» **Task requirements**:
Rewrite the lines from the one containing "is (1520, 1074)." through the one containing "In order to click on y-tick-label: 35,000,000", replacing "GUI agent" with "screen agent" and leaving everything else unchanged.

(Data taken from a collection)

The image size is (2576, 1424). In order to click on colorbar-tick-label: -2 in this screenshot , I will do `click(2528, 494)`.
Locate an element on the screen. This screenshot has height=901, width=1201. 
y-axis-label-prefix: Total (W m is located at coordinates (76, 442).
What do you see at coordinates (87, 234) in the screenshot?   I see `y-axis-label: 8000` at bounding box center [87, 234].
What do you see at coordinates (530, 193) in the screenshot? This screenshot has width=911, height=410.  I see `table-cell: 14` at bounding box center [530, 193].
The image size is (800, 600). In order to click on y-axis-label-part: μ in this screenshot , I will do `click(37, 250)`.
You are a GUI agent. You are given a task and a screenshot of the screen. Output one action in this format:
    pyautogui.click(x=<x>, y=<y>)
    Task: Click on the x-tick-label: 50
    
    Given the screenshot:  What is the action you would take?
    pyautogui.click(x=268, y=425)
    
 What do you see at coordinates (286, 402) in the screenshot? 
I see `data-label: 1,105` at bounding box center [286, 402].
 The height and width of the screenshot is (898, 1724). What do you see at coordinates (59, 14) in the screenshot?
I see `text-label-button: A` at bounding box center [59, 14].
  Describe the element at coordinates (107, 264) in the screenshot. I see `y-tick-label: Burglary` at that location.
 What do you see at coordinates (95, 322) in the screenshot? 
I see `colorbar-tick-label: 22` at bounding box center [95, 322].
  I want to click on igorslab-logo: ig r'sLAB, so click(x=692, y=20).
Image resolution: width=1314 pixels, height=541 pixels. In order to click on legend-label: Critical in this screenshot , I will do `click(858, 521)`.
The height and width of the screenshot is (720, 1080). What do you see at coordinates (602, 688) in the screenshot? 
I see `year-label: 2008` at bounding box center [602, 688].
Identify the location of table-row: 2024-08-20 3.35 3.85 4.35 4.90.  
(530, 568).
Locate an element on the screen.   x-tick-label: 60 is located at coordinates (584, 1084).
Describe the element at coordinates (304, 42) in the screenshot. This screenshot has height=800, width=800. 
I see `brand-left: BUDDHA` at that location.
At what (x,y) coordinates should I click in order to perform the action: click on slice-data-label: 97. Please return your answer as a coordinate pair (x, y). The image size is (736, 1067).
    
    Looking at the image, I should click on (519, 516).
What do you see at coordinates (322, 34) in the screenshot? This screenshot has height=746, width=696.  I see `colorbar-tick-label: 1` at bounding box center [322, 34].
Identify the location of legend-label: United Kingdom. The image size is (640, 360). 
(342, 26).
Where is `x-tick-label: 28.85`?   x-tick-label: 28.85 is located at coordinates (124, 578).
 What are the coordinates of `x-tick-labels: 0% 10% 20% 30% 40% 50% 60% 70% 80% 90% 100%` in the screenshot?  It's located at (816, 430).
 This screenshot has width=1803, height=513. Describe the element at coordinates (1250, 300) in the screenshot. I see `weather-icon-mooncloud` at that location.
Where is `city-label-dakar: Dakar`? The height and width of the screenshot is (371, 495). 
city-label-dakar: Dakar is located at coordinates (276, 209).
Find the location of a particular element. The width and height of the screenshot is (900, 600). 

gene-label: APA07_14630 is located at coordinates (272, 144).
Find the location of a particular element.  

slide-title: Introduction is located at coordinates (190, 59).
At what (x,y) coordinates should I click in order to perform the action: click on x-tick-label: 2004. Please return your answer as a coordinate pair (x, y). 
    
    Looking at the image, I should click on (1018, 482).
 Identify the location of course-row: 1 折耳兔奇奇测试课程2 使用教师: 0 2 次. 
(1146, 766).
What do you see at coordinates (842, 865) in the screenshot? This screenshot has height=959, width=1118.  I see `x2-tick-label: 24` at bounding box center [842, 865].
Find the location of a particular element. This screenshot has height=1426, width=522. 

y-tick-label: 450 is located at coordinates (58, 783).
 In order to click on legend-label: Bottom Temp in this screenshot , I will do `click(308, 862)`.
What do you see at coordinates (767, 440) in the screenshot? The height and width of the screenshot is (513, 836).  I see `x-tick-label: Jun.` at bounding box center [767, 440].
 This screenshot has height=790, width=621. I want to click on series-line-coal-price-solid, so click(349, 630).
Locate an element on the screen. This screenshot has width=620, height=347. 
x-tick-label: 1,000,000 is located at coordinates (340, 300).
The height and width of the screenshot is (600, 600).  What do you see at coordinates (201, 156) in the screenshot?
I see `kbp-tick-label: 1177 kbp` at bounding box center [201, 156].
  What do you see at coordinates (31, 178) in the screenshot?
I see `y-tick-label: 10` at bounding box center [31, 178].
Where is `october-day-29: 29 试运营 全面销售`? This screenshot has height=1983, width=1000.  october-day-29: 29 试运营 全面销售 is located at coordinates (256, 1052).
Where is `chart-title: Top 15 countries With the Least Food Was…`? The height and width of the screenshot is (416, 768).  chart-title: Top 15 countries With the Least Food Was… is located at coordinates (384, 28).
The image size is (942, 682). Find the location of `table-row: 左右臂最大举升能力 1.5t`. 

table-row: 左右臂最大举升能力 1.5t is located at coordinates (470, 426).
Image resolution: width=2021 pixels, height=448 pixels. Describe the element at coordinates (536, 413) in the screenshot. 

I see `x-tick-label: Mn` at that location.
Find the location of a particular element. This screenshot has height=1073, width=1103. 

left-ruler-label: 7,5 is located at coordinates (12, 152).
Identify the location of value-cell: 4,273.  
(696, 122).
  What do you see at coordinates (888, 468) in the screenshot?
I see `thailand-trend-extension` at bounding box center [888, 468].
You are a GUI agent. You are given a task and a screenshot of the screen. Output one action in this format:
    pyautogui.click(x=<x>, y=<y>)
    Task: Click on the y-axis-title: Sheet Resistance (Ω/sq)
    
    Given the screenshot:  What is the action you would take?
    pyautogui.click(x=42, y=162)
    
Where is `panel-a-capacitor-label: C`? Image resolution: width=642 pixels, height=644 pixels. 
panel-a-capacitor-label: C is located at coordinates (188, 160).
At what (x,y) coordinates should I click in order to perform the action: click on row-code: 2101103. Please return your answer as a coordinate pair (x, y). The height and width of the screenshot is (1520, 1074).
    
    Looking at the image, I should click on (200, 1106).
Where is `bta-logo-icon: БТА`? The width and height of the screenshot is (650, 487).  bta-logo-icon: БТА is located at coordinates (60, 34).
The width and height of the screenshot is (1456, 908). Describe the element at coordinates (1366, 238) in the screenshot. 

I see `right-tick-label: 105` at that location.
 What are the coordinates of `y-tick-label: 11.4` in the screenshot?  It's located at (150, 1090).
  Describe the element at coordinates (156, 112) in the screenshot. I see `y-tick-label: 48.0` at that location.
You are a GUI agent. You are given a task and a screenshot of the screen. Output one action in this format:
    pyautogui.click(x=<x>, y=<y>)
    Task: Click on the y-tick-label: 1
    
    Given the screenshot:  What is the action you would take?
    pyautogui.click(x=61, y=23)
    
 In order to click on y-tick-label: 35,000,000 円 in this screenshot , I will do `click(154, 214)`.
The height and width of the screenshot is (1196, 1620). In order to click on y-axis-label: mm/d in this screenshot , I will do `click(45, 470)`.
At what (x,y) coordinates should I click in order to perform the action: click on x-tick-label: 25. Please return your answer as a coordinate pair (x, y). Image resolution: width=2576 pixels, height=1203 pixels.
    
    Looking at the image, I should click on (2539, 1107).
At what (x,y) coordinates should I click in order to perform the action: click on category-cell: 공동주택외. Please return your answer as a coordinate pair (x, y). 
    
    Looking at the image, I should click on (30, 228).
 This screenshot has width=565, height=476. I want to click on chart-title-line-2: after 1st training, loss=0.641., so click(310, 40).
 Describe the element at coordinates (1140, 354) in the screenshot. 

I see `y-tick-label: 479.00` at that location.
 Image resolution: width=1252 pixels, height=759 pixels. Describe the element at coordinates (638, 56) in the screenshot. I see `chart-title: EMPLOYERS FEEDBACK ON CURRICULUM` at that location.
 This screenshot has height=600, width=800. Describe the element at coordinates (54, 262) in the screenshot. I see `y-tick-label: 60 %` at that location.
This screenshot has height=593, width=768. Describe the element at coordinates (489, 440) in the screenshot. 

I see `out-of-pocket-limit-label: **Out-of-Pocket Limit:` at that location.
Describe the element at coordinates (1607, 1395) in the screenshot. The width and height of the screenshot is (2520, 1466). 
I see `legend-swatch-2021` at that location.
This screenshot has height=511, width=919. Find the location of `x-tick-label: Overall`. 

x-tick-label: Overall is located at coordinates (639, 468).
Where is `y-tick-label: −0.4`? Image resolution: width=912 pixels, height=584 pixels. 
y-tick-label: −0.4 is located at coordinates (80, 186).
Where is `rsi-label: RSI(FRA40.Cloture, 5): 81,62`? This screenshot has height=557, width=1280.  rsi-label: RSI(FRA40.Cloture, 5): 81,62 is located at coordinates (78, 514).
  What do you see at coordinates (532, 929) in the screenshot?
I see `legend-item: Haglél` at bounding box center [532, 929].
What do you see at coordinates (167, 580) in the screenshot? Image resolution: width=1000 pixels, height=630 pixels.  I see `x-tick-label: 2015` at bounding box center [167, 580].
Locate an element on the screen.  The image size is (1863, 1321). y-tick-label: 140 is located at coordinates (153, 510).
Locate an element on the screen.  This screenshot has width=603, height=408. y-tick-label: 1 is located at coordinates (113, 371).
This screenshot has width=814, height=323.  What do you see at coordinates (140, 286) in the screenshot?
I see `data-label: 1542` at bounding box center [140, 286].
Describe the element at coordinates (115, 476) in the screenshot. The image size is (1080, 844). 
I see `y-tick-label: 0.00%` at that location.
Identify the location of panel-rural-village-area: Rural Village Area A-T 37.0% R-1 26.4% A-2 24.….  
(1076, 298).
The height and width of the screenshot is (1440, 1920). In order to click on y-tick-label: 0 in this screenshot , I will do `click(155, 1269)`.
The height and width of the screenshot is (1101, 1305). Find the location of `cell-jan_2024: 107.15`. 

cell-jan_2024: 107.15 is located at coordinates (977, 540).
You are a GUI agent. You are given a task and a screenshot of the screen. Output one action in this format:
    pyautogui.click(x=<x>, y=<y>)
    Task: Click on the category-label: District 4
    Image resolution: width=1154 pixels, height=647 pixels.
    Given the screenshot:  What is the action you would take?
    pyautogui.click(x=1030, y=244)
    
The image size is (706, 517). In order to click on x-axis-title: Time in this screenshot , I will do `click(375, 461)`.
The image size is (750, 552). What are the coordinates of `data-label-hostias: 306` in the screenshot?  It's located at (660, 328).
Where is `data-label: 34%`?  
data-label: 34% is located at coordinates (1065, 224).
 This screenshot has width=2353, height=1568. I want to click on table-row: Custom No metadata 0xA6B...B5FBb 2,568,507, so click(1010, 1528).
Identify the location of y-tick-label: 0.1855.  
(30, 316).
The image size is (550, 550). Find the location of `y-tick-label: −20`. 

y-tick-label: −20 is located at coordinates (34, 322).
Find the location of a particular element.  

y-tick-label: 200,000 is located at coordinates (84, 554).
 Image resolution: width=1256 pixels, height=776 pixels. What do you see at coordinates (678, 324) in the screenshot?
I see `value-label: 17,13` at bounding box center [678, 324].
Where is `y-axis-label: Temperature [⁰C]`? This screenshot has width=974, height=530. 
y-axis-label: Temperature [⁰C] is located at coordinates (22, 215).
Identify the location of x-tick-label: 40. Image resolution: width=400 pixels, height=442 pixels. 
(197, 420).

» **Reply**:
At what (x,y) coordinates should I click in order to perform the action: click on row-code: 2101103. Please return your answer as a coordinate pair (x, y). The height and width of the screenshot is (1520, 1074).
    
    Looking at the image, I should click on (200, 1106).
Where is `bta-logo-icon: БТА`? The width and height of the screenshot is (650, 487).  bta-logo-icon: БТА is located at coordinates (60, 34).
The width and height of the screenshot is (1456, 908). Describe the element at coordinates (1366, 238) in the screenshot. 

I see `right-tick-label: 105` at that location.
 What are the coordinates of `y-tick-label: 11.4` in the screenshot?  It's located at (150, 1090).
  Describe the element at coordinates (156, 112) in the screenshot. I see `y-tick-label: 48.0` at that location.
You are a screen agent. You are given a task and a screenshot of the screen. Output one action in this format:
    pyautogui.click(x=<x>, y=<y>)
    Task: Click on the y-tick-label: 1
    
    Given the screenshot:  What is the action you would take?
    pyautogui.click(x=61, y=23)
    
 In order to click on y-tick-label: 35,000,000 円 in this screenshot , I will do `click(154, 214)`.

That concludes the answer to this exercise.